You must retain the Certified Mail receipt, the Return Receipt confirmation, and your copy of the entire response package. This documentation serves as your defense against any future claim by the IRS that you failed to respond or missed the deadline. While some notices allow for digital submission, the Certified Mail procedure remains the standard for high-stakes correspondence.

Following submission, processing times can vary significantly, often ranging from 30 to 60 days. If the IRS agrees with your documentation, they will send a closing letter confirming the resolution. If the initial dispute is not resolved, the matter will advance to the next stage of the administrative process.

What Happens If You Disagree with the IRS

If your initial, documented response fails to resolve the issue, and the IRS maintains its determination of additional tax liability, you have the right to appeal the decision within the IRS structure.
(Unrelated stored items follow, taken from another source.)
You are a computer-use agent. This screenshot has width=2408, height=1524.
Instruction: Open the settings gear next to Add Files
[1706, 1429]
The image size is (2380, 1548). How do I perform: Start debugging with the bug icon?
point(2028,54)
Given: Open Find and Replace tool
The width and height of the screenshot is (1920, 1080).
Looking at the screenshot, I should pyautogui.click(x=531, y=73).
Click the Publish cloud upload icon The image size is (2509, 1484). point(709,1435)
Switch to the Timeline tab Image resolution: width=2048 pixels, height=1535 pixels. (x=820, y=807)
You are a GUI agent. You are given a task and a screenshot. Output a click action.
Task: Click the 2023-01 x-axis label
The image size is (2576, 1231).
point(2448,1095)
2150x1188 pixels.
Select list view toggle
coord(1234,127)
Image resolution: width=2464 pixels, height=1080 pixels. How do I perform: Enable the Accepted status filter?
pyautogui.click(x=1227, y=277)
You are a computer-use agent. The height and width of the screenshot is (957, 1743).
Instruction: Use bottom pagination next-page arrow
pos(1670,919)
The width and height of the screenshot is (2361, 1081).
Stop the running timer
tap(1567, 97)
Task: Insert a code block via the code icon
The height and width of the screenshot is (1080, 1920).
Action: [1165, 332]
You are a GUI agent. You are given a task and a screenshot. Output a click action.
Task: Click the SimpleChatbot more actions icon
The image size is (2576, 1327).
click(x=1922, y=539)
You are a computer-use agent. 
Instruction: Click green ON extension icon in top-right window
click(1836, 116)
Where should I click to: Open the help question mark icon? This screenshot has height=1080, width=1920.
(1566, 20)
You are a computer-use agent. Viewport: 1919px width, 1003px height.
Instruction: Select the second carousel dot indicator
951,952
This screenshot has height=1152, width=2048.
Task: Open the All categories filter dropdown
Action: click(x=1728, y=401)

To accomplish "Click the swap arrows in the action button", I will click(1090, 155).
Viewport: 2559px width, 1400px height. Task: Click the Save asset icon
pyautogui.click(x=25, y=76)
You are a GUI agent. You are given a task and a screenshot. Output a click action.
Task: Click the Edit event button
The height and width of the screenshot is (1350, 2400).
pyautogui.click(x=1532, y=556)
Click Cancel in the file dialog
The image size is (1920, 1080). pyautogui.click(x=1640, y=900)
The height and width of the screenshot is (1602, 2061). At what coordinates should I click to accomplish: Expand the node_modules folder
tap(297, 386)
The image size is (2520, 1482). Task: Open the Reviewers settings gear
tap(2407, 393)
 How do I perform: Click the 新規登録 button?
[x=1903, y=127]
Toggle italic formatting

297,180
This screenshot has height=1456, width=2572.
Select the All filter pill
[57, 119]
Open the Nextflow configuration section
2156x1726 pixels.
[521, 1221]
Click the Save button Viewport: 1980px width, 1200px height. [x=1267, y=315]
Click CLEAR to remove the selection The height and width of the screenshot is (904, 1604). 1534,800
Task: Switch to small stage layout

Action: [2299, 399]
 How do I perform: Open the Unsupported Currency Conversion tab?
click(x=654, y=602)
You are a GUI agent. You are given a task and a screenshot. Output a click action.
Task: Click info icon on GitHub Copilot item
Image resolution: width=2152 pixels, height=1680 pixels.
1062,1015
The IRS Office of Appeals is an independent forum within the agency designed to resolve disputes without requiring the taxpayer to go to court. This office is separate from the IRS division that conducted the initial examination.

To initiate the appeal, you must file a formal written protest within the time limit specified in the IRS letter, which is typically 30 days. The protest letter must state your desire to appeal the findings and include a comprehensive statement detailing the facts, the reasons for your disagreement, and the legal authority supporting your position.

Professional representation is highly advisable at the Appeals level, with only attorneys, Certified Public Accountants (CPAs), or Enrolled Agents (EAs) permitted to represent a taxpayer. If the Appeals Office still rules against the taxpayer, the IRS will issue a Statutory Notice of Deficiency (SNOD).

The SNOD starts a strict 90-day clock to file a petition with the United States Tax Court. The Tax Court is the only judicial venue where a taxpayer can dispute a tax deficiency without first paying the disputed amount. If the total amount of the dispute is $50,000 or less, the taxpayer can elect to use the small case procedures, which are less formal but waive the right to appeal the Tax Court’s decision.